Dataset excerpts:

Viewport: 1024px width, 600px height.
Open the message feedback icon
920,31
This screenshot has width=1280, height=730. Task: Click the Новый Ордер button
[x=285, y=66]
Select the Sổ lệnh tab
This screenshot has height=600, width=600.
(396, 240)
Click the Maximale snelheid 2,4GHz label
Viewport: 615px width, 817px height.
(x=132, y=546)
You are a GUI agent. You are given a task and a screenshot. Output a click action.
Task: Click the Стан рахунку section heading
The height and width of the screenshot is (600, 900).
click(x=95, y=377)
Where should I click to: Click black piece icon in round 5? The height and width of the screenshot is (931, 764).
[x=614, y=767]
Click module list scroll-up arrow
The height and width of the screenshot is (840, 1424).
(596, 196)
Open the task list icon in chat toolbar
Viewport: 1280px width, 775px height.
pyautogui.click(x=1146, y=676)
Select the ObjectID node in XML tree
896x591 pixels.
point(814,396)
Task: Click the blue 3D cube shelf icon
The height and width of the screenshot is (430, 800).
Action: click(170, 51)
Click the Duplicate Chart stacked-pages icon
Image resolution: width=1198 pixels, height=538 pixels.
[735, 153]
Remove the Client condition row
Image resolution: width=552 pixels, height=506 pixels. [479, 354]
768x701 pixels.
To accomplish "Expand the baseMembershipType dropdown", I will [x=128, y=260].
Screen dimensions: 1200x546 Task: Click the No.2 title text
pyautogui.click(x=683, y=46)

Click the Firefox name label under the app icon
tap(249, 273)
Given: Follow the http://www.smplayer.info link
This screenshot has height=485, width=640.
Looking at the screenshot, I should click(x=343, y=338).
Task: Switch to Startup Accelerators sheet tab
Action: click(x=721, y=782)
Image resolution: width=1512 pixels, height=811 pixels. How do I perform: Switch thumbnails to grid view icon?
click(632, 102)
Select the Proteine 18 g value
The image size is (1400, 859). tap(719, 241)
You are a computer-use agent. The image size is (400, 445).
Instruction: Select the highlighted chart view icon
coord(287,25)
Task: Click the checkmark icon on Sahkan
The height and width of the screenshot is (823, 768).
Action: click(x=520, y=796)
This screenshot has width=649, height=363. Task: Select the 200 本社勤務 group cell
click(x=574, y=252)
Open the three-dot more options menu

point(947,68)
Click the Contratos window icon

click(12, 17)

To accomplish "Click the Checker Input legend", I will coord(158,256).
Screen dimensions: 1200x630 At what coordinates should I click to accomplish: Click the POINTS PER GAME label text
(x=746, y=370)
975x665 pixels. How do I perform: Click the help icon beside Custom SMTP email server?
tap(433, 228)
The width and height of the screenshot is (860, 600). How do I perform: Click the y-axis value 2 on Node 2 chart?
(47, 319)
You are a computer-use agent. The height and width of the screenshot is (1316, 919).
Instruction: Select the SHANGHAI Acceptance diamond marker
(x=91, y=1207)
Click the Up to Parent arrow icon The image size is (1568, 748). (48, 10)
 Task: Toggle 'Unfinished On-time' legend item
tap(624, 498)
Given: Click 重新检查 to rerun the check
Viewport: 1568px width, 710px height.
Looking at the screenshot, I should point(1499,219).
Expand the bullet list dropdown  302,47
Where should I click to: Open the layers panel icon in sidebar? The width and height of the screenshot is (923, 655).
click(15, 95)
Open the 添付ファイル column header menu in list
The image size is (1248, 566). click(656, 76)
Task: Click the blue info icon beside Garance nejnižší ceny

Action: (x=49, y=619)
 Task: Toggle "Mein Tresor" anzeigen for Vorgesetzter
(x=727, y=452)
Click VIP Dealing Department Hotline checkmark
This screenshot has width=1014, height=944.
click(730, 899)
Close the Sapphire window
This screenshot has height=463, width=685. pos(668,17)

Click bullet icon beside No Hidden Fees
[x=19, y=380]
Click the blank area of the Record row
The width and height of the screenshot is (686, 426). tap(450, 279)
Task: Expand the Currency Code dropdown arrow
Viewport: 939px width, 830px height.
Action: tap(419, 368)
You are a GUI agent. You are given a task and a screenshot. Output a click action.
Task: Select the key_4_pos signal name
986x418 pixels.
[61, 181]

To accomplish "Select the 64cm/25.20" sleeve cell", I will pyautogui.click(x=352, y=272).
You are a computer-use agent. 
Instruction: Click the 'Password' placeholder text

Directions for this task: Every word of the data above should be given again, exactly as it stands.

Answer section:
Viewport: 1024px width, 600px height.
Open the message feedback icon
920,31
This screenshot has width=1280, height=730. Task: Click the Новый Ордер button
[x=285, y=66]
Select the Sổ lệnh tab
This screenshot has height=600, width=600.
(396, 240)
Click the Maximale snelheid 2,4GHz label
Viewport: 615px width, 817px height.
(x=132, y=546)
You are a GUI agent. You are given a task and a screenshot. Output a click action.
Task: Click the Стан рахунку section heading
The height and width of the screenshot is (600, 900).
click(x=95, y=377)
Where should I click to: Click black piece icon in round 5? The height and width of the screenshot is (931, 764).
[x=614, y=767]
Click module list scroll-up arrow
The height and width of the screenshot is (840, 1424).
(596, 196)
Open the task list icon in chat toolbar
Viewport: 1280px width, 775px height.
pyautogui.click(x=1146, y=676)
Select the ObjectID node in XML tree
896x591 pixels.
point(814,396)
Task: Click the blue 3D cube shelf icon
The height and width of the screenshot is (430, 800).
Action: click(170, 51)
Click the Duplicate Chart stacked-pages icon
Image resolution: width=1198 pixels, height=538 pixels.
[735, 153]
Remove the Client condition row
Image resolution: width=552 pixels, height=506 pixels. [479, 354]
768x701 pixels.
To accomplish "Expand the baseMembershipType dropdown", I will [x=128, y=260].
Screen dimensions: 1200x546 Task: Click the No.2 title text
pyautogui.click(x=683, y=46)

Click the Firefox name label under the app icon
tap(249, 273)
Given: Follow the http://www.smplayer.info link
This screenshot has height=485, width=640.
Looking at the screenshot, I should click(x=343, y=338).
Task: Switch to Startup Accelerators sheet tab
Action: click(x=721, y=782)
Image resolution: width=1512 pixels, height=811 pixels. How do I perform: Switch thumbnails to grid view icon?
click(632, 102)
Select the Proteine 18 g value
The image size is (1400, 859). tap(719, 241)
You are a computer-use agent. The image size is (400, 445).
Instruction: Select the highlighted chart view icon
coord(287,25)
Task: Click the checkmark icon on Sahkan
The height and width of the screenshot is (823, 768).
Action: click(x=520, y=796)
This screenshot has width=649, height=363. Task: Select the 200 本社勤務 group cell
click(x=574, y=252)
Open the three-dot more options menu

point(947,68)
Click the Contratos window icon

click(12, 17)

To accomplish "Click the Checker Input legend", I will coord(158,256).
Screen dimensions: 1200x630 At what coordinates should I click to accomplish: Click the POINTS PER GAME label text
(x=746, y=370)
975x665 pixels. How do I perform: Click the help icon beside Custom SMTP email server?
tap(433, 228)
The width and height of the screenshot is (860, 600). How do I perform: Click the y-axis value 2 on Node 2 chart?
(47, 319)
You are a computer-use agent. The height and width of the screenshot is (1316, 919).
Instruction: Select the SHANGHAI Acceptance diamond marker
(x=91, y=1207)
Click the Up to Parent arrow icon The image size is (1568, 748). (48, 10)
 Task: Toggle 'Unfinished On-time' legend item
tap(624, 498)
Given: Click 重新检查 to rerun the check
Viewport: 1568px width, 710px height.
Looking at the screenshot, I should point(1499,219).
Expand the bullet list dropdown  302,47
Where should I click to: Open the layers panel icon in sidebar? The width and height of the screenshot is (923, 655).
click(15, 95)
Open the 添付ファイル column header menu in list
The image size is (1248, 566). click(656, 76)
Task: Click the blue info icon beside Garance nejnižší ceny

Action: (x=49, y=619)
 Task: Toggle "Mein Tresor" anzeigen for Vorgesetzter
(x=727, y=452)
Click VIP Dealing Department Hotline checkmark
This screenshot has width=1014, height=944.
click(730, 899)
Close the Sapphire window
This screenshot has height=463, width=685. pos(668,17)

Click bullet icon beside No Hidden Fees
[x=19, y=380]
Click the blank area of the Record row
The width and height of the screenshot is (686, 426). tap(450, 279)
Task: Expand the Currency Code dropdown arrow
Viewport: 939px width, 830px height.
Action: tap(419, 368)
You are a GUI agent. You are given a task and a screenshot. Output a click action.
Task: Select the key_4_pos signal name
986x418 pixels.
[61, 181]

To accomplish "Select the 64cm/25.20" sleeve cell", I will pyautogui.click(x=352, y=272).
You are a computer-use agent. 
Instruction: Click the 'Password' placeholder text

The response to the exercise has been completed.